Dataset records
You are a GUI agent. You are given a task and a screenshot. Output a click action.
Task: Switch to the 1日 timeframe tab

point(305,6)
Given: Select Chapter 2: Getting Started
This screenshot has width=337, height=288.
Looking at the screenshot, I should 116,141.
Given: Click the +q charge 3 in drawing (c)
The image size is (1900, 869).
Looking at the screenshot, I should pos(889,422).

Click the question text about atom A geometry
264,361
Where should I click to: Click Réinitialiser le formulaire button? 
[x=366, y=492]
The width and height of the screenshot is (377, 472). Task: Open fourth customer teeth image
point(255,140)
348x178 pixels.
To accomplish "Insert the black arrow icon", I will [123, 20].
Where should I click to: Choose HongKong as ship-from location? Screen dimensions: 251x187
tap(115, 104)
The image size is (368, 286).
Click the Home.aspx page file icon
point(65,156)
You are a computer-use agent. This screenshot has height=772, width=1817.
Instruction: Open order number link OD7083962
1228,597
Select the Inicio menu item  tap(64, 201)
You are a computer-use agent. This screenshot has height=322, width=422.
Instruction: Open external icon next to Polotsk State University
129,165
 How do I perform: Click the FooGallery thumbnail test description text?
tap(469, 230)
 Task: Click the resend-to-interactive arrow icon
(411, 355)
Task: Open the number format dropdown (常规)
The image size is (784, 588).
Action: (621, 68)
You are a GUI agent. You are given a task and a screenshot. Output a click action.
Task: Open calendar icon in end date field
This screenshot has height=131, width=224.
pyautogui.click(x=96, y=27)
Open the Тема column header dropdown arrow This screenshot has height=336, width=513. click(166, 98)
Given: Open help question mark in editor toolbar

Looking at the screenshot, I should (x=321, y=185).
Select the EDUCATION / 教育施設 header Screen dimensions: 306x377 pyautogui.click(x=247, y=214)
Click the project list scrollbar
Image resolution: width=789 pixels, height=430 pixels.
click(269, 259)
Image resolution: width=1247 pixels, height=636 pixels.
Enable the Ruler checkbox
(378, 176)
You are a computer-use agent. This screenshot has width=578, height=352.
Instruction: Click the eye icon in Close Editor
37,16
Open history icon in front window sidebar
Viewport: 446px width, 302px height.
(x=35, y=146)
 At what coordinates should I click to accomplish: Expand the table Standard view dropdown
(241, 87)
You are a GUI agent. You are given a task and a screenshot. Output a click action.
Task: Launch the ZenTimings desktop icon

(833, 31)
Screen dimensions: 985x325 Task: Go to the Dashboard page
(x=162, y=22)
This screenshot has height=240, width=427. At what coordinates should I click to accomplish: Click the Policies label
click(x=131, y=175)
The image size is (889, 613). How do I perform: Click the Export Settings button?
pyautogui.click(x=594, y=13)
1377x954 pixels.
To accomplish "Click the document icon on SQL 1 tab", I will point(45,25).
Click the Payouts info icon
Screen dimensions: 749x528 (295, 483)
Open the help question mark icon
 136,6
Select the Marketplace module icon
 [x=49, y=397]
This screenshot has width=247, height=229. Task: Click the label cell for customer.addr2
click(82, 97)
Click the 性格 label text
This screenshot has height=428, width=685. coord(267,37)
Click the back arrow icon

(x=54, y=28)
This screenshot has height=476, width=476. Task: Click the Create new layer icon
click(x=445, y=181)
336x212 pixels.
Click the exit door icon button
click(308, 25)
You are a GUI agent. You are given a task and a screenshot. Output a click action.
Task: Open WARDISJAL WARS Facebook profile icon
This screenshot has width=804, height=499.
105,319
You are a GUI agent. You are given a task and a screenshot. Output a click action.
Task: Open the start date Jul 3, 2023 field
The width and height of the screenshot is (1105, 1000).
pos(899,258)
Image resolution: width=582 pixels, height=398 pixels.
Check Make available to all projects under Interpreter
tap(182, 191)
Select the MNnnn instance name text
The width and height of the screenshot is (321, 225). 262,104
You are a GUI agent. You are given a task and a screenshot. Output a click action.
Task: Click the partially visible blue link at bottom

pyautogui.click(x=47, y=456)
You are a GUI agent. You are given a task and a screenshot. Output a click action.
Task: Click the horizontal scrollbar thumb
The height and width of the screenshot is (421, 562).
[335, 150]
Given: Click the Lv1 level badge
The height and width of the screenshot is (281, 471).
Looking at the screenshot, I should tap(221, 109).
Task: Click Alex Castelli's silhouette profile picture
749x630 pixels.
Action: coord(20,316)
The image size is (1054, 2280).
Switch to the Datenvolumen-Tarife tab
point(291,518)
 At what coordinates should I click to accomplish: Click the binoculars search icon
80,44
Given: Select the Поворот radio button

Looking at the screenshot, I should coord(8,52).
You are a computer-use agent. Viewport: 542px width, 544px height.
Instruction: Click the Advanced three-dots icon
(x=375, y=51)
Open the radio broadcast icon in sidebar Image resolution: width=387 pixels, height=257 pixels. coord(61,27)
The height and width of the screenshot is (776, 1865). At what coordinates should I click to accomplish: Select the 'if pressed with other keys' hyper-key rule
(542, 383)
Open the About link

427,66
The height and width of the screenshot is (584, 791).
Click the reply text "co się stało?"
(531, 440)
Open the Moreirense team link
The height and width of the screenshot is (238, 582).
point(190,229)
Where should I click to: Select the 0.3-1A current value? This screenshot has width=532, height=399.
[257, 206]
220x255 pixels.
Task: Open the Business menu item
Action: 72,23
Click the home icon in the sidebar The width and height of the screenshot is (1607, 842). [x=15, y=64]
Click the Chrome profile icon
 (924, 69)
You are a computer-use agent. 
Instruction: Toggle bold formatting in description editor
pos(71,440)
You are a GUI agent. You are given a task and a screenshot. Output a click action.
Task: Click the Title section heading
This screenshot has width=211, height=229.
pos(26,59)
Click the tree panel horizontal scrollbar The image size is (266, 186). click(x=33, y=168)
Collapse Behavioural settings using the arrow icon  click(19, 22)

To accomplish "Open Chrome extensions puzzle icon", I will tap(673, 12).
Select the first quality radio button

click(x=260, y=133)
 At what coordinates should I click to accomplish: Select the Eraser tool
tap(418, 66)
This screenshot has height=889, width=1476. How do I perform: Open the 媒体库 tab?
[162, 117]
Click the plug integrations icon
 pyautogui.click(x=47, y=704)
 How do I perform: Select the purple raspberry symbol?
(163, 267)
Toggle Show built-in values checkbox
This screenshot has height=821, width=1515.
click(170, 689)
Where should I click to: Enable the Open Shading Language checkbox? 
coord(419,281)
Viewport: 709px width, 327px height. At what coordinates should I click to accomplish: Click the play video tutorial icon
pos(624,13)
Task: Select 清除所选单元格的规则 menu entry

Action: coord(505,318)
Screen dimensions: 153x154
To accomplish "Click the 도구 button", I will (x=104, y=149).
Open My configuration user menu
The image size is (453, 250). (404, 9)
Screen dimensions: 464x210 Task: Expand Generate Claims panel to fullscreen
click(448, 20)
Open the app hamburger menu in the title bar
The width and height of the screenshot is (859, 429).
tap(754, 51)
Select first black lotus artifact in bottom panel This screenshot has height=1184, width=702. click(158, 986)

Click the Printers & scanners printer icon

• [EXERCISE DETAILS]: Exact copies of all the records are required.

• [ANSWER TO THIS PROBLEM]:
You are a GUI agent. You are given a task and a screenshot. Output a click action.
Task: Switch to the 1日 timeframe tab

point(305,6)
Given: Select Chapter 2: Getting Started
This screenshot has width=337, height=288.
Looking at the screenshot, I should 116,141.
Given: Click the +q charge 3 in drawing (c)
The image size is (1900, 869).
Looking at the screenshot, I should pos(889,422).

Click the question text about atom A geometry
264,361
Where should I click to: Click Réinitialiser le formulaire button? 
[x=366, y=492]
The width and height of the screenshot is (377, 472). Task: Open fourth customer teeth image
point(255,140)
348x178 pixels.
To accomplish "Insert the black arrow icon", I will [123, 20].
Where should I click to: Choose HongKong as ship-from location? Screen dimensions: 251x187
tap(115, 104)
The image size is (368, 286).
Click the Home.aspx page file icon
point(65,156)
You are a computer-use agent. This screenshot has height=772, width=1817.
Instruction: Open order number link OD7083962
1228,597
Select the Inicio menu item  tap(64, 201)
You are a computer-use agent. This screenshot has height=322, width=422.
Instruction: Open external icon next to Polotsk State University
129,165
 How do I perform: Click the FooGallery thumbnail test description text?
tap(469, 230)
 Task: Click the resend-to-interactive arrow icon
(411, 355)
Task: Open the number format dropdown (常规)
The image size is (784, 588).
Action: (621, 68)
You are a GUI agent. You are given a task and a screenshot. Output a click action.
Task: Open calendar icon in end date field
This screenshot has height=131, width=224.
pyautogui.click(x=96, y=27)
Open the Тема column header dropdown arrow This screenshot has height=336, width=513. click(166, 98)
Given: Open help question mark in editor toolbar

Looking at the screenshot, I should (x=321, y=185).
Select the EDUCATION / 教育施設 header Screen dimensions: 306x377 pyautogui.click(x=247, y=214)
Click the project list scrollbar
Image resolution: width=789 pixels, height=430 pixels.
click(269, 259)
Image resolution: width=1247 pixels, height=636 pixels.
Enable the Ruler checkbox
(378, 176)
You are a computer-use agent. This screenshot has width=578, height=352.
Instruction: Click the eye icon in Close Editor
37,16
Open history icon in front window sidebar
Viewport: 446px width, 302px height.
(x=35, y=146)
 At what coordinates should I click to accomplish: Expand the table Standard view dropdown
(241, 87)
You are a GUI agent. You are given a task and a screenshot. Output a click action.
Task: Launch the ZenTimings desktop icon

(833, 31)
Screen dimensions: 985x325 Task: Go to the Dashboard page
(x=162, y=22)
This screenshot has height=240, width=427. At what coordinates should I click to accomplish: Click the Policies label
click(x=131, y=175)
The image size is (889, 613). How do I perform: Click the Export Settings button?
pyautogui.click(x=594, y=13)
1377x954 pixels.
To accomplish "Click the document icon on SQL 1 tab", I will point(45,25).
Click the Payouts info icon
Screen dimensions: 749x528 (295, 483)
Open the help question mark icon
 136,6
Select the Marketplace module icon
 [x=49, y=397]
This screenshot has width=247, height=229. Task: Click the label cell for customer.addr2
click(82, 97)
Click the 性格 label text
This screenshot has height=428, width=685. coord(267,37)
Click the back arrow icon

(x=54, y=28)
This screenshot has height=476, width=476. Task: Click the Create new layer icon
click(x=445, y=181)
336x212 pixels.
Click the exit door icon button
click(308, 25)
You are a GUI agent. You are given a task and a screenshot. Output a click action.
Task: Open WARDISJAL WARS Facebook profile icon
This screenshot has width=804, height=499.
105,319
You are a GUI agent. You are given a task and a screenshot. Output a click action.
Task: Open the start date Jul 3, 2023 field
The width and height of the screenshot is (1105, 1000).
pos(899,258)
Image resolution: width=582 pixels, height=398 pixels.
Check Make available to all projects under Interpreter
tap(182, 191)
Select the MNnnn instance name text
The width and height of the screenshot is (321, 225). 262,104
You are a GUI agent. You are given a task and a screenshot. Output a click action.
Task: Click the partially visible blue link at bottom

pyautogui.click(x=47, y=456)
You are a GUI agent. You are given a task and a screenshot. Output a click action.
Task: Click the horizontal scrollbar thumb
The height and width of the screenshot is (421, 562).
[335, 150]
Given: Click the Lv1 level badge
The height and width of the screenshot is (281, 471).
Looking at the screenshot, I should tap(221, 109).
Task: Click Alex Castelli's silhouette profile picture
749x630 pixels.
Action: coord(20,316)
The image size is (1054, 2280).
Switch to the Datenvolumen-Tarife tab
point(291,518)
 At what coordinates should I click to accomplish: Click the binoculars search icon
80,44
Given: Select the Поворот radio button

Looking at the screenshot, I should coord(8,52).
You are a computer-use agent. Viewport: 542px width, 544px height.
Instruction: Click the Advanced three-dots icon
(x=375, y=51)
Open the radio broadcast icon in sidebar Image resolution: width=387 pixels, height=257 pixels. coord(61,27)
The height and width of the screenshot is (776, 1865). At what coordinates should I click to accomplish: Select the 'if pressed with other keys' hyper-key rule
(542, 383)
Open the About link

427,66
The height and width of the screenshot is (584, 791).
Click the reply text "co się stało?"
(531, 440)
Open the Moreirense team link
The height and width of the screenshot is (238, 582).
point(190,229)
Where should I click to: Select the 0.3-1A current value? This screenshot has width=532, height=399.
[257, 206]
220x255 pixels.
Task: Open the Business menu item
Action: 72,23
Click the home icon in the sidebar The width and height of the screenshot is (1607, 842). [x=15, y=64]
Click the Chrome profile icon
 (924, 69)
You are a computer-use agent. 
Instruction: Toggle bold formatting in description editor
pos(71,440)
You are a GUI agent. You are given a task and a screenshot. Output a click action.
Task: Click the Title section heading
This screenshot has width=211, height=229.
pos(26,59)
Click the tree panel horizontal scrollbar The image size is (266, 186). click(x=33, y=168)
Collapse Behavioural settings using the arrow icon  click(19, 22)

To accomplish "Open Chrome extensions puzzle icon", I will tap(673, 12).
Select the first quality radio button

click(x=260, y=133)
 At what coordinates should I click to accomplish: Select the Eraser tool
tap(418, 66)
This screenshot has height=889, width=1476. How do I perform: Open the 媒体库 tab?
[162, 117]
Click the plug integrations icon
 pyautogui.click(x=47, y=704)
 How do I perform: Select the purple raspberry symbol?
(163, 267)
Toggle Show built-in values checkbox
This screenshot has height=821, width=1515.
click(170, 689)
Where should I click to: Enable the Open Shading Language checkbox? 
coord(419,281)
Viewport: 709px width, 327px height. At what coordinates should I click to accomplish: Click the play video tutorial icon
pos(624,13)
Task: Select 清除所选单元格的规则 menu entry

Action: coord(505,318)
Screen dimensions: 153x154
To accomplish "Click the 도구 button", I will (x=104, y=149).
Open My configuration user menu
The image size is (453, 250). (404, 9)
Screen dimensions: 464x210 Task: Expand Generate Claims panel to fullscreen
click(448, 20)
Open the app hamburger menu in the title bar
The width and height of the screenshot is (859, 429).
tap(754, 51)
Select first black lotus artifact in bottom panel This screenshot has height=1184, width=702. click(158, 986)

Click the Printers & scanners printer icon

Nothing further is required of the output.